It’s also critical to figure out the sum of power our servers will need in a rack so that it falls under the PDU’s design max power capacity. For our US example, a PDU is typically 5kW (208 volts x 24 amps); therefore, we're budgeting 5kW and fit as many machines as we can under that. If we need more machines and the total sum power goes above 5kW, we'd need to provision another power source. That would lead to possibly another set of PDUs and racks that we may not fully use depending on demand; e.g. more underutilized costs. All we can do is abide by P = V x I.

**TASK PROMPT**: Copy out the passage on budgeting server power per rack, word for word.

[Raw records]
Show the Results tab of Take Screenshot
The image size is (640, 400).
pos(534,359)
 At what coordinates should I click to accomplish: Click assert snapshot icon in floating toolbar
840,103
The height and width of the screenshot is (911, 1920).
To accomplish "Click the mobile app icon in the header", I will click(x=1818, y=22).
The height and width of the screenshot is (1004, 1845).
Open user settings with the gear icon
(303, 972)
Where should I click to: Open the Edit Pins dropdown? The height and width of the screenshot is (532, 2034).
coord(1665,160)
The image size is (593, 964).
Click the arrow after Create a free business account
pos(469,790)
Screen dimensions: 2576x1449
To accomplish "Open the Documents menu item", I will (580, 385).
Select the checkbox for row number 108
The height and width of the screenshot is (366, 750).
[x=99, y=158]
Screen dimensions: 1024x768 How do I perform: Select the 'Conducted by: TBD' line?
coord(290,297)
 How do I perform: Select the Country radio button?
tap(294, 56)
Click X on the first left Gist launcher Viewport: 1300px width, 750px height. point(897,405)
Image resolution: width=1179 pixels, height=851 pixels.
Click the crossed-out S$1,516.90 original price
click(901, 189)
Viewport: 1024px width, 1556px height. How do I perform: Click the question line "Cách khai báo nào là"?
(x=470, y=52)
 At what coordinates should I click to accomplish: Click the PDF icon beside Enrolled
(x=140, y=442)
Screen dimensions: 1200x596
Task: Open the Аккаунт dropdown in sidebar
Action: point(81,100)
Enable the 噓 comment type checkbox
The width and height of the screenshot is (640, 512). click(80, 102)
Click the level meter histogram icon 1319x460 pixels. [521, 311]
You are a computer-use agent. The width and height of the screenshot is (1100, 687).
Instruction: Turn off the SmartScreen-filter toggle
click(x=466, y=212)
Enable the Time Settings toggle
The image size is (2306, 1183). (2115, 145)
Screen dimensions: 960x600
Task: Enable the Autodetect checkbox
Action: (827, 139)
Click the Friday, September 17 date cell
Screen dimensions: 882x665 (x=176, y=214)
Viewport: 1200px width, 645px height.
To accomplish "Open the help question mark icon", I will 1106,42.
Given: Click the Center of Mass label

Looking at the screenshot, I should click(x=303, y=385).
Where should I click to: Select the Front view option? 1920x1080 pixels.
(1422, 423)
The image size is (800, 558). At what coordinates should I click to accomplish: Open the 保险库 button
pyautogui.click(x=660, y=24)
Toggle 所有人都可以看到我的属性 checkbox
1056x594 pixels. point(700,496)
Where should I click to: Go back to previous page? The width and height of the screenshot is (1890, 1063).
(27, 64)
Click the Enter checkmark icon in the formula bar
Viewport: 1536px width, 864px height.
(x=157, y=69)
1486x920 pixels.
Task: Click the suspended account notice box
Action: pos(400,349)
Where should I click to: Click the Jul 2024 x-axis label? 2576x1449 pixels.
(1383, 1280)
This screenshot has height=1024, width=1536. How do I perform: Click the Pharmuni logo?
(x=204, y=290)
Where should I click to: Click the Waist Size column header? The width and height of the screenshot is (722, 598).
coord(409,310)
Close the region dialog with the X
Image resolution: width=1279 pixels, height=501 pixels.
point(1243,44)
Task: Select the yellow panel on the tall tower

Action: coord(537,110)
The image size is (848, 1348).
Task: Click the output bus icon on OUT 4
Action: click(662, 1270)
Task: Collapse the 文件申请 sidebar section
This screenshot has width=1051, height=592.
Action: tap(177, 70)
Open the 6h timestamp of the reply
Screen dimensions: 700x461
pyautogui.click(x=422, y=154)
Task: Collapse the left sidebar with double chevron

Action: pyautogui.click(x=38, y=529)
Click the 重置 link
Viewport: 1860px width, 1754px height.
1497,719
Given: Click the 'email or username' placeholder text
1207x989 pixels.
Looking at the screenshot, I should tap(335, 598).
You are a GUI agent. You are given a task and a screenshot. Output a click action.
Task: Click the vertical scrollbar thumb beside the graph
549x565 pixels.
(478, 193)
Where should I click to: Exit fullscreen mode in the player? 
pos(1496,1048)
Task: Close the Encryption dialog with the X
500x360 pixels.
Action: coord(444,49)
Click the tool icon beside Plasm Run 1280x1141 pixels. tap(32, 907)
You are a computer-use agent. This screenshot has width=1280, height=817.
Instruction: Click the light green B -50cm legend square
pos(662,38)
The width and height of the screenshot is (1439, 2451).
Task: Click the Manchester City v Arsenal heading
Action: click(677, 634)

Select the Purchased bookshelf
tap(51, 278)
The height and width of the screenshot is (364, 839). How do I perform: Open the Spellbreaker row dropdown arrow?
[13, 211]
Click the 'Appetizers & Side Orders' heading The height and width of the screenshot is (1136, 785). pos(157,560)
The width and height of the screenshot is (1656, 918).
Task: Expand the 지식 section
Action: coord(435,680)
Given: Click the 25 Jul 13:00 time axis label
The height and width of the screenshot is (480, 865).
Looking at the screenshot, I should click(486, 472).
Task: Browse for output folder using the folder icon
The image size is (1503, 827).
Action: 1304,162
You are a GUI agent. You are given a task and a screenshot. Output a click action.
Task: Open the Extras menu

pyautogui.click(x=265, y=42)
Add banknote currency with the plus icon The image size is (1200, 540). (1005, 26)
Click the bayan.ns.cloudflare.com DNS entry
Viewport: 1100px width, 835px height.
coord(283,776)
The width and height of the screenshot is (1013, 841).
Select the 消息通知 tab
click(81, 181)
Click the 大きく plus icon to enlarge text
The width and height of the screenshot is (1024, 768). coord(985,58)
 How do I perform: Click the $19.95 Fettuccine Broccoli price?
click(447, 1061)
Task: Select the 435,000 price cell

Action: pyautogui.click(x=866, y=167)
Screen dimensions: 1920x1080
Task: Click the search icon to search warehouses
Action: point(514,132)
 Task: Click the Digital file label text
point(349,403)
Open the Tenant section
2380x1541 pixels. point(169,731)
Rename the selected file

**ANSWER TO THE PROBLEM**:
It’s also critical to figure out the sum of power our servers will need in a rack so that it falls under the PDU’s design max power capacity. For our US example, a PDU is typically 5kW (208 volts x 24 amps); therefore, we're budgeting 5kW and fit as many machines as we can under that. If we need more machines and the total sum power goes above 5kW, we'd need to provision another power source. That would lead to possibly another set of PDUs and racks that we may not fully use depending on demand; e.g. more underutilized costs. All we can do is abide by P = V x I.